**Data for this exercise:**
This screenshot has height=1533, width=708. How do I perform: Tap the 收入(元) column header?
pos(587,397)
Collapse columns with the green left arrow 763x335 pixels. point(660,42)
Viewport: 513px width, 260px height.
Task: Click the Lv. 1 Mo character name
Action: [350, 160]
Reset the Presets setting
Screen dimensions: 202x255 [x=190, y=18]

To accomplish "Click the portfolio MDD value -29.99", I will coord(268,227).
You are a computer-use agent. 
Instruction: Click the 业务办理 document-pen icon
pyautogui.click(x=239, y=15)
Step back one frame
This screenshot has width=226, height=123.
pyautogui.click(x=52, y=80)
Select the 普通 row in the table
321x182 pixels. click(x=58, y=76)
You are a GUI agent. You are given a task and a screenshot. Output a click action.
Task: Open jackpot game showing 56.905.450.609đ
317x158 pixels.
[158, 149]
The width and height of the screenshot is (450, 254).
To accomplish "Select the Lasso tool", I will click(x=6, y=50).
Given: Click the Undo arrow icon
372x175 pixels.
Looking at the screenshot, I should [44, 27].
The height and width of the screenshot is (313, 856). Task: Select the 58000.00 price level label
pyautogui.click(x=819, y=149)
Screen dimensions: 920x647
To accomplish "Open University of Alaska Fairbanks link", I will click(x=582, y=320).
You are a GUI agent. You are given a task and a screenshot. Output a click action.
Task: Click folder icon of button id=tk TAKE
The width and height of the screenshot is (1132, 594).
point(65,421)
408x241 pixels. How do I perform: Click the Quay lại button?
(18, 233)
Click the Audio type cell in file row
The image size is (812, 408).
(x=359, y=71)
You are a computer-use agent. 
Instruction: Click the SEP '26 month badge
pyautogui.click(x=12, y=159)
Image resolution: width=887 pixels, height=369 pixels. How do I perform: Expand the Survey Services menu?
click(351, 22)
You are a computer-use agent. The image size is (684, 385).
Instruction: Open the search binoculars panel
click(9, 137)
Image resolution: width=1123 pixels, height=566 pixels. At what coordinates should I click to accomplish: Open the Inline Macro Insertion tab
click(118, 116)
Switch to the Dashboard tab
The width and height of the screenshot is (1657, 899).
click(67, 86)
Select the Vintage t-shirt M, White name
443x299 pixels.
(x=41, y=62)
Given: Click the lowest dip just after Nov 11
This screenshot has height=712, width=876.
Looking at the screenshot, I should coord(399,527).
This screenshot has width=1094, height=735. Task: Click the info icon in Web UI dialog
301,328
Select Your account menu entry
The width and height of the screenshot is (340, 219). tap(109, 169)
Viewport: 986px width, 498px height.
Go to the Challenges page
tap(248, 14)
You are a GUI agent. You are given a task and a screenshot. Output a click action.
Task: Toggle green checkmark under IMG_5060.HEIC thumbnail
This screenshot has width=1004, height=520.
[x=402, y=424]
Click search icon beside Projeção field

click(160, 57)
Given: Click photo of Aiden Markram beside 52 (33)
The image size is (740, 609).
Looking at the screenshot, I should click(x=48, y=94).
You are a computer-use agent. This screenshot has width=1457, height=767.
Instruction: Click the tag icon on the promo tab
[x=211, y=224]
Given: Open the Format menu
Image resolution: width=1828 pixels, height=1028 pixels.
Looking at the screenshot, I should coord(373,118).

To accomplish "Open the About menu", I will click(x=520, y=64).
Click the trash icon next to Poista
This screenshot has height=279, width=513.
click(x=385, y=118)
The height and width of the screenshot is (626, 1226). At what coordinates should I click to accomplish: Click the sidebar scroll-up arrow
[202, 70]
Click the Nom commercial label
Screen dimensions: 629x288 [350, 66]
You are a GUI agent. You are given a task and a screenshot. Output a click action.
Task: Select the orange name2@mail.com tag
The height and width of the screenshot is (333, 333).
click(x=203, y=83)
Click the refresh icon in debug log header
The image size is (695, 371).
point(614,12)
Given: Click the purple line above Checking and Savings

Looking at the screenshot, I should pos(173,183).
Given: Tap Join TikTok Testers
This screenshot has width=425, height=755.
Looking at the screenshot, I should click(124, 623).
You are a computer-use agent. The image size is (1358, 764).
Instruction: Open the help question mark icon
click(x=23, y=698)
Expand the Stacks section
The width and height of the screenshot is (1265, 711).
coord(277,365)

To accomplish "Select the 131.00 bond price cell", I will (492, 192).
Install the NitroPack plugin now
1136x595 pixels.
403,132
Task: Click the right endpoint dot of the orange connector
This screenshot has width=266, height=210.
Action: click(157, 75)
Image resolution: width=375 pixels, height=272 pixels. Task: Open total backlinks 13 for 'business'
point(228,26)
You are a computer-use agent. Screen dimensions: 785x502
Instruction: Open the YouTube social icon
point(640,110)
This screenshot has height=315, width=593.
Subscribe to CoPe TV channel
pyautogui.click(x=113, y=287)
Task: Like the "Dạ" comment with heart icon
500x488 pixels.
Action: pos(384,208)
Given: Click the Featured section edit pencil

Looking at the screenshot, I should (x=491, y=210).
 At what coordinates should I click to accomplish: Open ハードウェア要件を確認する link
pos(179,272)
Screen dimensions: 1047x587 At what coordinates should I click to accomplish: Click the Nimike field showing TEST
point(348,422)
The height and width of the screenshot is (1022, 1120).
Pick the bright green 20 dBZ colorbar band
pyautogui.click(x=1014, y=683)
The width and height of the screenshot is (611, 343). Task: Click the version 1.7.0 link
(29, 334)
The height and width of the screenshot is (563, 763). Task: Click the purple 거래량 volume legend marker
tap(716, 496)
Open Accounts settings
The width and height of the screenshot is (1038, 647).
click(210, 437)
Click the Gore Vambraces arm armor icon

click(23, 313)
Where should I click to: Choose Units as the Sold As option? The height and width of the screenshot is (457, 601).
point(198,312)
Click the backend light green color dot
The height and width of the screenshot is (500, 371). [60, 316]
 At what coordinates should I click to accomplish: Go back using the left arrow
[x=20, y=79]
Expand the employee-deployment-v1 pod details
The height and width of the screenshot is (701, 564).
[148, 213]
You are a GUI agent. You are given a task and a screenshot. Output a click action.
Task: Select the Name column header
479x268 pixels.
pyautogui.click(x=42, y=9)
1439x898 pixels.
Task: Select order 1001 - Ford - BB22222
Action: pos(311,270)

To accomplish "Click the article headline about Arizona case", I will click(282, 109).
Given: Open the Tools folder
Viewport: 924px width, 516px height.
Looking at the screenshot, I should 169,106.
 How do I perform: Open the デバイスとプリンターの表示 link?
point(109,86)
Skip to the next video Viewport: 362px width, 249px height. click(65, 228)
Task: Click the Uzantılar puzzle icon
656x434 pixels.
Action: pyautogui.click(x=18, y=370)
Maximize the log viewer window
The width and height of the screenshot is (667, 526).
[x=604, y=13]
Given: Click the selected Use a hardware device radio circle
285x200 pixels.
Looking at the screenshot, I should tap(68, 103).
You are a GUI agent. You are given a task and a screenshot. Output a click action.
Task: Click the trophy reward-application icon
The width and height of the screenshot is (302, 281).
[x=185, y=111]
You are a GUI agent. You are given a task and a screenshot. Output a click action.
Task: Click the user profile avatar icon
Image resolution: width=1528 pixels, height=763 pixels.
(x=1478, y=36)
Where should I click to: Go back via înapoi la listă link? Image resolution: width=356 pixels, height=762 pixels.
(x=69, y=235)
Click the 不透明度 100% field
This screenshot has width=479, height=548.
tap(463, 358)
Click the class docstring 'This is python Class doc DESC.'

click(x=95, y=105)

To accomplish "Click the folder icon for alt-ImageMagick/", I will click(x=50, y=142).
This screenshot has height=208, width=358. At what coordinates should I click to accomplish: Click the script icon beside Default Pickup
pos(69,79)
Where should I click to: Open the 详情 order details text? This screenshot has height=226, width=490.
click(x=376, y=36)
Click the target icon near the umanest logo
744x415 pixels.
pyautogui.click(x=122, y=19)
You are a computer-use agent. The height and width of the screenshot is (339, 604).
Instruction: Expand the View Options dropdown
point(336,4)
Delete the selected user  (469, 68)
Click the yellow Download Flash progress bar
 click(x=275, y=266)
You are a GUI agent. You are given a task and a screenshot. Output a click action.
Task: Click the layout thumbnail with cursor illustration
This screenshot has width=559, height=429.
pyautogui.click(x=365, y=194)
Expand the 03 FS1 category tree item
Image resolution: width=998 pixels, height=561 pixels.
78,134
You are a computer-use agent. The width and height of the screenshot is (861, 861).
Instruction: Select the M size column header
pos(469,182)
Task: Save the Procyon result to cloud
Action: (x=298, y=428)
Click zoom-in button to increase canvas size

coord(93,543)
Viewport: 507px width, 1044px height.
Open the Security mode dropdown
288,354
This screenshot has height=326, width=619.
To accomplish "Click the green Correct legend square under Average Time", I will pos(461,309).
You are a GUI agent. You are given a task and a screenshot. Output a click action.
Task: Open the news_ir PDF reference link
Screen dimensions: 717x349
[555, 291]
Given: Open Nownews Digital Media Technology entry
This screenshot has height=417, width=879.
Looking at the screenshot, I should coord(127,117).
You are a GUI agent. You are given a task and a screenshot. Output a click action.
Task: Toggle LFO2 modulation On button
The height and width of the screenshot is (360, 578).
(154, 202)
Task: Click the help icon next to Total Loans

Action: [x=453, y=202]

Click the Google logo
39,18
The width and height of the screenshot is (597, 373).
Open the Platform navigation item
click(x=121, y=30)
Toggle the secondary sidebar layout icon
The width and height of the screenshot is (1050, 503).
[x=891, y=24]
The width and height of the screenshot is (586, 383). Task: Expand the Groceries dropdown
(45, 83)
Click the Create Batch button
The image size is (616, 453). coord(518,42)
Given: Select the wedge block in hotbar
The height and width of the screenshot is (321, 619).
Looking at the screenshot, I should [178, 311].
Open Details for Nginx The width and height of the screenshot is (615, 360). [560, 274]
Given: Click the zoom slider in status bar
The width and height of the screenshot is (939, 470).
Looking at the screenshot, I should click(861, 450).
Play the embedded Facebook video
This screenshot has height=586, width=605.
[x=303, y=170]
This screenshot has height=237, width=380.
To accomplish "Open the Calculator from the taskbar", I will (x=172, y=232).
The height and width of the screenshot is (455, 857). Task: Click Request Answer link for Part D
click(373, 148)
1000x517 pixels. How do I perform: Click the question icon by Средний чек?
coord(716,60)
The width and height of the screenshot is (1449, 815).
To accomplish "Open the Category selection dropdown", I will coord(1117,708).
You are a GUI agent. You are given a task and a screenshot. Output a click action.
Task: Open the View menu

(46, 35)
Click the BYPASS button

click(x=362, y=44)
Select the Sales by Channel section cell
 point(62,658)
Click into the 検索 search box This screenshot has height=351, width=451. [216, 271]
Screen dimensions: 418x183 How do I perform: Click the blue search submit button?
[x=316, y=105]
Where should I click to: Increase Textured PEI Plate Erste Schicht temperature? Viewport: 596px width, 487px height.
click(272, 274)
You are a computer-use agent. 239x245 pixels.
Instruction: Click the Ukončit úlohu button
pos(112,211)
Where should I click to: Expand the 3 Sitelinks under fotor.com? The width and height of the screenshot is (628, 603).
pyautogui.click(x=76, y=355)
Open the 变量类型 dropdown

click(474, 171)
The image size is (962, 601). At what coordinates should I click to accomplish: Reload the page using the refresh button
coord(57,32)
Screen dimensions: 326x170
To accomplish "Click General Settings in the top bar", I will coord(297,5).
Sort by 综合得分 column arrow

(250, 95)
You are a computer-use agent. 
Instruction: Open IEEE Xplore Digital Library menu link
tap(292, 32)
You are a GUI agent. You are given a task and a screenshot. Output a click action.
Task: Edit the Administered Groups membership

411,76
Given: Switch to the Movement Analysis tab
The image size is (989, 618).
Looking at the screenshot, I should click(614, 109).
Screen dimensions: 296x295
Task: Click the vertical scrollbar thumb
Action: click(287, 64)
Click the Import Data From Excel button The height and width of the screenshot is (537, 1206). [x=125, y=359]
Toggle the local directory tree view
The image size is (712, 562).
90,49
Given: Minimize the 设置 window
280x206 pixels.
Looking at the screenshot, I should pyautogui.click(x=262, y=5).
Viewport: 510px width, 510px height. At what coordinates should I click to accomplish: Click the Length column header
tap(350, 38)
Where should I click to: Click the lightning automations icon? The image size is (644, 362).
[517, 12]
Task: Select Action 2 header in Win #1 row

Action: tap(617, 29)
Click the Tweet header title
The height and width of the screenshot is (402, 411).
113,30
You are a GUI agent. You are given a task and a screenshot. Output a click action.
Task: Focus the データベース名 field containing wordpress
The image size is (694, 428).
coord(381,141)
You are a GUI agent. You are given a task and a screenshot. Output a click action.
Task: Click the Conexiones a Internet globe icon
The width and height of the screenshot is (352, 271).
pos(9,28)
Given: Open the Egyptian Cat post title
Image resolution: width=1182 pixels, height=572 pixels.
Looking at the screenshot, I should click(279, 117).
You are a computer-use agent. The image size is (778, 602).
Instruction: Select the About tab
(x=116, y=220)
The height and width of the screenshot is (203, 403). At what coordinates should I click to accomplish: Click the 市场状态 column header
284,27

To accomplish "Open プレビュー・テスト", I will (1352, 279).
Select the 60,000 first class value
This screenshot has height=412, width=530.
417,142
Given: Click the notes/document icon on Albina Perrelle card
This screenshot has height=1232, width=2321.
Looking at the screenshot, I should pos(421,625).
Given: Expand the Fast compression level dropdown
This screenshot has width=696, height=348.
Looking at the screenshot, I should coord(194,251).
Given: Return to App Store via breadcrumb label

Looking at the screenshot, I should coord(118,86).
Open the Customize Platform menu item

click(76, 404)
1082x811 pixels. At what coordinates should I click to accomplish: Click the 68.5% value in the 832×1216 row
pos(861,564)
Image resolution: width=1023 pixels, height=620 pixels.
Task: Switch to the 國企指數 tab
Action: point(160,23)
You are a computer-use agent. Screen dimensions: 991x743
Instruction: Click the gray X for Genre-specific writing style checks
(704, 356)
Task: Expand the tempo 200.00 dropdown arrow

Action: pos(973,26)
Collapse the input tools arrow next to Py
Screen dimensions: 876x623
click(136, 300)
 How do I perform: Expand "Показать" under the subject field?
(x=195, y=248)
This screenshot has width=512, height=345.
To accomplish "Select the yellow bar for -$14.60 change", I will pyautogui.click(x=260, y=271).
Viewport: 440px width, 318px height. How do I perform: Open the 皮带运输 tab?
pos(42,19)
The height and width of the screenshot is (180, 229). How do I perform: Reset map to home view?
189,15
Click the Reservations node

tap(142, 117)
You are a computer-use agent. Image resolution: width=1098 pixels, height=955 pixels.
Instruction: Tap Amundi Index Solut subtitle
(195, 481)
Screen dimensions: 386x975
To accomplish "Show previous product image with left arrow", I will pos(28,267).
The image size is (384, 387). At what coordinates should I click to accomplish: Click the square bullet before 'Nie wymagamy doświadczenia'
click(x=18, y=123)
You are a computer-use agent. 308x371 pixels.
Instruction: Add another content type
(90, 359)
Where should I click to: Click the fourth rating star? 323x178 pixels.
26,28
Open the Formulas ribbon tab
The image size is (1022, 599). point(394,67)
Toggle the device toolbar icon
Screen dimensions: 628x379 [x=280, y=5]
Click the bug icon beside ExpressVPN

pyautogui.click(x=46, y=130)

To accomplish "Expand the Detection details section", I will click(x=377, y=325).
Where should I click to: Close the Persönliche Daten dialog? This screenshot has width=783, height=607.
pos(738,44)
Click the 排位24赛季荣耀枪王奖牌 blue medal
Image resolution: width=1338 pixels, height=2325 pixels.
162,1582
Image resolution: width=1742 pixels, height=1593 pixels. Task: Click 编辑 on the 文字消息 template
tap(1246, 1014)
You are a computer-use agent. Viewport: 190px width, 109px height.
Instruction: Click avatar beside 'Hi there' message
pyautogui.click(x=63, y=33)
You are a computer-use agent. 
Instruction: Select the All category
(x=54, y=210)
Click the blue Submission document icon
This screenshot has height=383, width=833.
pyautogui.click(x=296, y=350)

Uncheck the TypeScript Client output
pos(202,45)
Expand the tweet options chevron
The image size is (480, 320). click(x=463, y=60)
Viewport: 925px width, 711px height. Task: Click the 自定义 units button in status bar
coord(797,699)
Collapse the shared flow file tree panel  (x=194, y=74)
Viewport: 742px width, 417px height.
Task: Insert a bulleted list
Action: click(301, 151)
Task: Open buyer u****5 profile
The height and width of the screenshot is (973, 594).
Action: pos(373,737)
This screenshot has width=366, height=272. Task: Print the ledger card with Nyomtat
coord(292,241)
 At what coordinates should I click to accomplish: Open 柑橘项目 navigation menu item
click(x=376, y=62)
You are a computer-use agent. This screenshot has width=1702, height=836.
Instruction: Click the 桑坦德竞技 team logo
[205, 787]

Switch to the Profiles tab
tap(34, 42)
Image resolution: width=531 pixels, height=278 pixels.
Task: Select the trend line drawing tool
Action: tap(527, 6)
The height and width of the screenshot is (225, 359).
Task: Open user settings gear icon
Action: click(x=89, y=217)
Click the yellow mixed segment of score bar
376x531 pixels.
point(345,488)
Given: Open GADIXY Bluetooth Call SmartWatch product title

**Brief:** Retype exactly the span of lines from the one with "Viewport: 507px width, 1044px height." through the one with "Task: Toggle LFO2 modulation On button"; include both ends and omit the rest of the material.

**Expected output:**
Viewport: 507px width, 1044px height.
Open the Security mode dropdown
288,354
This screenshot has height=326, width=619.
To accomplish "Click the green Correct legend square under Average Time", I will pos(461,309).
You are a GUI agent. You are given a task and a screenshot. Output a click action.
Task: Open the news_ir PDF reference link
Screen dimensions: 717x349
[555, 291]
Given: Open Nownews Digital Media Technology entry
This screenshot has height=417, width=879.
Looking at the screenshot, I should coord(127,117).
You are a GUI agent. You are given a task and a screenshot. Output a click action.
Task: Toggle LFO2 modulation On button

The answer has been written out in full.